▶ WHAT IS EXPECTED: Copy out the entries that come next, exactly.

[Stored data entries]
------------------------------------------------
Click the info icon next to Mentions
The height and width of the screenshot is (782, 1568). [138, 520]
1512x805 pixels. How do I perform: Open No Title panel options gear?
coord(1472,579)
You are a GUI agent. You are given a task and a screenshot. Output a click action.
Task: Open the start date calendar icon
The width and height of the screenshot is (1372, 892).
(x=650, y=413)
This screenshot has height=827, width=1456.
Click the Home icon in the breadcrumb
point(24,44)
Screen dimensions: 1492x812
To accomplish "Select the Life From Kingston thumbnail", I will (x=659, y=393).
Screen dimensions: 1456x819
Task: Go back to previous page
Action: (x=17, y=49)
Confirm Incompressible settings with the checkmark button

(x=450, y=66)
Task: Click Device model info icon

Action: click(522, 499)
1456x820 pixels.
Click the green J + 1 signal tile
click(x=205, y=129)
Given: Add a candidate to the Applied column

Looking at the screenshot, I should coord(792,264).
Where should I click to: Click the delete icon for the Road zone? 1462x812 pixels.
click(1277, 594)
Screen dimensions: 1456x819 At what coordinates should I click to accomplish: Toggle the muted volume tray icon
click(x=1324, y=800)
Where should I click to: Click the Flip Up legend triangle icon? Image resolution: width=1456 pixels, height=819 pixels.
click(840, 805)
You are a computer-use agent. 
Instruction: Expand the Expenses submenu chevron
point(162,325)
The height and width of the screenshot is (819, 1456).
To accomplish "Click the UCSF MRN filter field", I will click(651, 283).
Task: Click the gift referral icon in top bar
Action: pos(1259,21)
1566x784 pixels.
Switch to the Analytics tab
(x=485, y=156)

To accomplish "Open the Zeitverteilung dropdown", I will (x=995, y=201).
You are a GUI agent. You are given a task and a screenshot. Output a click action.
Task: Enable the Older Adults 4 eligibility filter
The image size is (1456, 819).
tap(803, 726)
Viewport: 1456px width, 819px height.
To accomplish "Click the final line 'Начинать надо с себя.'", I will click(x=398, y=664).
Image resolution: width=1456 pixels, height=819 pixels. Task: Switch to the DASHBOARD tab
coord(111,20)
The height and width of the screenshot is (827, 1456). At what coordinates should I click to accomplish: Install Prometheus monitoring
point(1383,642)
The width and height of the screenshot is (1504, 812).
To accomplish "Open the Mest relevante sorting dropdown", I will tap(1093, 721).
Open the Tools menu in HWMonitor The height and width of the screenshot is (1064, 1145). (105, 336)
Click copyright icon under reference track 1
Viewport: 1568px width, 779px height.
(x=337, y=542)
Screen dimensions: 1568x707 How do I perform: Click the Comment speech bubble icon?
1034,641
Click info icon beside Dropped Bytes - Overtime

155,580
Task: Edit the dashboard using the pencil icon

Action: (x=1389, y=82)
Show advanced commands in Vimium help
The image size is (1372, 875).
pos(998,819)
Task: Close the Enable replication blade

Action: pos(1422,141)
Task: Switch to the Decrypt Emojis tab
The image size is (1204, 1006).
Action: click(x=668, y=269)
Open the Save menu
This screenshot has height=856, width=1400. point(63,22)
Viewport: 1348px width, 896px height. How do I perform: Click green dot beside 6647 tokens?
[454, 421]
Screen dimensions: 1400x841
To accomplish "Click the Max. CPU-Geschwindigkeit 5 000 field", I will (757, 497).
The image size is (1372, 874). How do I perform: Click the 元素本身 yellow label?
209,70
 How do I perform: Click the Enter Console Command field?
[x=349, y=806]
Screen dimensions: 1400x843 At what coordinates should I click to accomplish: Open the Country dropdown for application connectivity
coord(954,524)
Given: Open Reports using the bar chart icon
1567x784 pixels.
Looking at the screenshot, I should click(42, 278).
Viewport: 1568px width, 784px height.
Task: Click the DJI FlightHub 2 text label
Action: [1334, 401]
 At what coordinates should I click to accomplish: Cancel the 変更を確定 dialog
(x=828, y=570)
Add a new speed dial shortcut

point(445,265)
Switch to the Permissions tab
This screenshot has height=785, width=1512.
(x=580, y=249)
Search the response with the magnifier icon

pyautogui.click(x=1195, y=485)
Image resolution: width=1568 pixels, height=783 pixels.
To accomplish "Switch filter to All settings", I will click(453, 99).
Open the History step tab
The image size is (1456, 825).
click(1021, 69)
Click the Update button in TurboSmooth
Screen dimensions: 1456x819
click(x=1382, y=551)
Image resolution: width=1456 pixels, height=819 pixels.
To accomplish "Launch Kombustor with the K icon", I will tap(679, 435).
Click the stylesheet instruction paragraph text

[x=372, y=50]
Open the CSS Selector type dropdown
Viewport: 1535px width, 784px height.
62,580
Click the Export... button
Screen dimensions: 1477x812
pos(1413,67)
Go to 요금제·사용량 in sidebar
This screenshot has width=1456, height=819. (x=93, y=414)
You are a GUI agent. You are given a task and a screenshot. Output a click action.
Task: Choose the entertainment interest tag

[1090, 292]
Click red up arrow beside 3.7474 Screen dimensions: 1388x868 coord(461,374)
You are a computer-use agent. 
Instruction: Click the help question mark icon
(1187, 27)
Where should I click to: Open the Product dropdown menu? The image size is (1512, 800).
------------------------------------------------
▶ WRITTEN RESPONSE:
Click the info icon next to Mentions
The height and width of the screenshot is (782, 1568). [138, 520]
1512x805 pixels. How do I perform: Open No Title panel options gear?
coord(1472,579)
You are a GUI agent. You are given a task and a screenshot. Output a click action.
Task: Open the start date calendar icon
The width and height of the screenshot is (1372, 892).
(x=650, y=413)
This screenshot has height=827, width=1456.
Click the Home icon in the breadcrumb
point(24,44)
Screen dimensions: 1492x812
To accomplish "Select the Life From Kingston thumbnail", I will (x=659, y=393).
Screen dimensions: 1456x819
Task: Go back to previous page
Action: (x=17, y=49)
Confirm Incompressible settings with the checkmark button

(x=450, y=66)
Task: Click Device model info icon

Action: click(522, 499)
1456x820 pixels.
Click the green J + 1 signal tile
click(x=205, y=129)
Given: Add a candidate to the Applied column

Looking at the screenshot, I should coord(792,264).
Where should I click to: Click the delete icon for the Road zone? 1462x812 pixels.
click(1277, 594)
Screen dimensions: 1456x819 At what coordinates should I click to accomplish: Toggle the muted volume tray icon
click(x=1324, y=800)
Where should I click to: Click the Flip Up legend triangle icon? Image resolution: width=1456 pixels, height=819 pixels.
click(840, 805)
You are a computer-use agent. 
Instruction: Expand the Expenses submenu chevron
point(162,325)
The height and width of the screenshot is (819, 1456).
To accomplish "Click the UCSF MRN filter field", I will click(651, 283).
Task: Click the gift referral icon in top bar
Action: pos(1259,21)
1566x784 pixels.
Switch to the Analytics tab
(x=485, y=156)

To accomplish "Open the Zeitverteilung dropdown", I will (x=995, y=201).
You are a GUI agent. You are given a task and a screenshot. Output a click action.
Task: Enable the Older Adults 4 eligibility filter
The image size is (1456, 819).
tap(803, 726)
Viewport: 1456px width, 819px height.
To accomplish "Click the final line 'Начинать надо с себя.'", I will click(x=398, y=664).
Image resolution: width=1456 pixels, height=819 pixels. Task: Switch to the DASHBOARD tab
coord(111,20)
The height and width of the screenshot is (827, 1456). At what coordinates should I click to accomplish: Install Prometheus monitoring
point(1383,642)
The width and height of the screenshot is (1504, 812).
To accomplish "Open the Mest relevante sorting dropdown", I will tap(1093, 721).
Open the Tools menu in HWMonitor The height and width of the screenshot is (1064, 1145). (105, 336)
Click copyright icon under reference track 1
Viewport: 1568px width, 779px height.
(x=337, y=542)
Screen dimensions: 1568x707 How do I perform: Click the Comment speech bubble icon?
1034,641
Click info icon beside Dropped Bytes - Overtime

155,580
Task: Edit the dashboard using the pencil icon

Action: (x=1389, y=82)
Show advanced commands in Vimium help
The image size is (1372, 875).
pos(998,819)
Task: Close the Enable replication blade

Action: pos(1422,141)
Task: Switch to the Decrypt Emojis tab
The image size is (1204, 1006).
Action: click(x=668, y=269)
Open the Save menu
This screenshot has height=856, width=1400. point(63,22)
Viewport: 1348px width, 896px height. How do I perform: Click green dot beside 6647 tokens?
[454, 421]
Screen dimensions: 1400x841
To accomplish "Click the Max. CPU-Geschwindigkeit 5 000 field", I will (757, 497).
The image size is (1372, 874). How do I perform: Click the 元素本身 yellow label?
209,70
 How do I perform: Click the Enter Console Command field?
[x=349, y=806]
Screen dimensions: 1400x843 At what coordinates should I click to accomplish: Open the Country dropdown for application connectivity
coord(954,524)
Given: Open Reports using the bar chart icon
1567x784 pixels.
Looking at the screenshot, I should click(42, 278).
Viewport: 1568px width, 784px height.
Task: Click the DJI FlightHub 2 text label
Action: [1334, 401]
 At what coordinates should I click to accomplish: Cancel the 変更を確定 dialog
(x=828, y=570)
Add a new speed dial shortcut

point(445,265)
Switch to the Permissions tab
This screenshot has height=785, width=1512.
(x=580, y=249)
Search the response with the magnifier icon

pyautogui.click(x=1195, y=485)
Image resolution: width=1568 pixels, height=783 pixels.
To accomplish "Switch filter to All settings", I will click(453, 99).
Open the History step tab
The image size is (1456, 825).
click(1021, 69)
Click the Update button in TurboSmooth
Screen dimensions: 1456x819
click(x=1382, y=551)
Image resolution: width=1456 pixels, height=819 pixels.
To accomplish "Launch Kombustor with the K icon", I will tap(679, 435).
Click the stylesheet instruction paragraph text

[x=372, y=50]
Open the CSS Selector type dropdown
Viewport: 1535px width, 784px height.
62,580
Click the Export... button
Screen dimensions: 1477x812
pos(1413,67)
Go to 요금제·사용량 in sidebar
This screenshot has width=1456, height=819. (x=93, y=414)
You are a GUI agent. You are given a task and a screenshot. Output a click action.
Task: Choose the entertainment interest tag

[1090, 292]
Click red up arrow beside 3.7474 Screen dimensions: 1388x868 coord(461,374)
You are a computer-use agent. 
Instruction: Click the help question mark icon
(1187, 27)
Where should I click to: Open the Product dropdown menu? The image size is (1512, 800).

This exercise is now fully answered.